O pensamento filosófico de Jean-Jacques Rousseau direcciona-se para o conhecimento do Homem e para a sua condição. Para o autor genebrino este conhecimento é aquele que é mais útil e o que está menos avançado. Quanto mais a espécie humana pretende progredir mais se distancia do seu estado primitivo, “é à força de estudar o homem que nos tornamos incapazes de conhecê-lo” (Rousseau, Jean-Jacques, Discurso sobre a origem e os Fundamentos da Desigualdade entre os Homens, Martins Fontes, São Paulo, 2002, p. 150).

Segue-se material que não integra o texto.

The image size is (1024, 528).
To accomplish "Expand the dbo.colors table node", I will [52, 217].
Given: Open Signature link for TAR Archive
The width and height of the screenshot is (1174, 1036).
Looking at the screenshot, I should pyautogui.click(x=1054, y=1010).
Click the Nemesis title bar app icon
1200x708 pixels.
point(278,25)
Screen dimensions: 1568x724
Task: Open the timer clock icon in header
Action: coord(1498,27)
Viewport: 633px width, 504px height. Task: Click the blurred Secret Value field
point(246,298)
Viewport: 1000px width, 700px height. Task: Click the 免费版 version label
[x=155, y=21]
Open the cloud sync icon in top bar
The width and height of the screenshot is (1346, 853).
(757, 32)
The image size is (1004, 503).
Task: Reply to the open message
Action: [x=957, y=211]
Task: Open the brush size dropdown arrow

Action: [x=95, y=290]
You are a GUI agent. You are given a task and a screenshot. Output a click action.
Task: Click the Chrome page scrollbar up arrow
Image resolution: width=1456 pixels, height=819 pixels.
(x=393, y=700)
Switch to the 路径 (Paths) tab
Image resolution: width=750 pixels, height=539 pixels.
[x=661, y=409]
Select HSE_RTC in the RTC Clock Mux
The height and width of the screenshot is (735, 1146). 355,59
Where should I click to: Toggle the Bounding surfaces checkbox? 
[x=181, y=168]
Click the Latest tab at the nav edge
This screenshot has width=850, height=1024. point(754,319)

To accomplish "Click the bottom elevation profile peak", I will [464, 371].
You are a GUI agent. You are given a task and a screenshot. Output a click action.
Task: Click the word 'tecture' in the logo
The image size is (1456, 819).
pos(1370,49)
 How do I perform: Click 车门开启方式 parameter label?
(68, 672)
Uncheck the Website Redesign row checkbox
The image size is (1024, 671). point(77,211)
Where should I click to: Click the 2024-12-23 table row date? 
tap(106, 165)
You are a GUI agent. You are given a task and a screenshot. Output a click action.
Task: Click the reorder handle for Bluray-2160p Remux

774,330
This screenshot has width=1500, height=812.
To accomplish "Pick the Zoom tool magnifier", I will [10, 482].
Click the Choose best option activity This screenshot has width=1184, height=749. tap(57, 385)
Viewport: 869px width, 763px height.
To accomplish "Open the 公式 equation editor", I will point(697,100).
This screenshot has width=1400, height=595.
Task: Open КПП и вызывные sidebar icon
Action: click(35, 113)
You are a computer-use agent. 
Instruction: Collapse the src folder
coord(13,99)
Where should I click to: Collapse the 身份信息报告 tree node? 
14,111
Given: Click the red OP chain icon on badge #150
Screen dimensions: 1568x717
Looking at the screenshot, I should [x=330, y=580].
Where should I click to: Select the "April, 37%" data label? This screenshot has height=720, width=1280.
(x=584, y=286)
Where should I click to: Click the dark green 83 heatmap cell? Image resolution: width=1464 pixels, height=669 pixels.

De acordo com o autor, só podemos resolver as restantes questões se aquela que é relativa ao homem estiver respondida. Na resposta à pergunta quem é o homem?, está o centro para onde convergem todas as respostas para as outras questões. Rousseau refaz a pergunta original e pergunta, quer pelo homem primitivo, quer pelo homem social? Porém, a resposta a cada uma destas questões, está envolta numa dificuldade, a de que o homem está em constante mudança. Mudança essa que se inscreve, quer numa linha de tempo, quer numa linha de espaço determinado. Daí resultando, inevitavelmente, a desfiguração da alma humana. É na mudança que se deve procurar a origem da desigualdade entre os homens. Pretende assim Rousseau encontrar o momento histórico que permita estabelecer aquilo que é original e aquilo que é artificial na natureza do homem:

 

Pois não é de pouca monta o empreendimento de distinguir o que há de original e de artificial na natureza atual do homem e de bem conhecer um estado que já não existe, que talvez não tenha existido, que provavelmente jamais existirá, e do qual é necessário, porém, ter noções exatas para bem julgar nosso estado presente (Rousseau, op. cit., p. 151).

 

Podemos concluir com Baczko (Rousseau Solitude et Communauté, Mouton, Paris, 1974, p.107) que, para Rousseau, as funções da história assumem uma concepção pragmática. Deste modo, quando olhamos para a história da sociedade humana ela mostra-nos imediatamente como nada é “menos estável entre os homens do que essas relações exteriores, produzidas com mais frequência pelo acaso do que pela sabedoria” (Rousseau, op. cit., p.155). Por isso mesmo é que é necessário conhecer “a base inabalável” do edifício e então “aprende-se a respeitar-lhe os fundamentos” (Rousseau, op. cit., p.156). É justamente nesta medida, que Baczko afirma: “Rousseau construit une philosophie de l’histoire sans s’occuper de l’étude historique. En d’autres termes, il est un philosophe de l’histoire sans être historien. Sa réflexion sur le sens de l’histoire prend le pas sur son intérêt pour le cours des événements historiques” (op. cit., 107).

 

 

1. Dois modos de desigualdade: natural vs. convencional

 

Rousseau inicia o texto afirmando que o objecto do seu discurso são os homens. Começa por apresentar aquilo que considera serem os dois modos de desigualdade no que se refere à espécie humana. Por um lado, aquela “a que chamo natural ou física, por ser estabelecida pela natureza, e que consiste na diferença das idades, da saúde, das forças do corpo e das qualidades do espírito ou da alma” (Rousseau, op. cit., p.159); por outro lado, aquela “a que se pode chamar desigualdade moral ou política, por depender de uma espécie de convenção e ser estabelecida, ou pelo menos autorizada, pelo consentimento dos homens” (Ibidem).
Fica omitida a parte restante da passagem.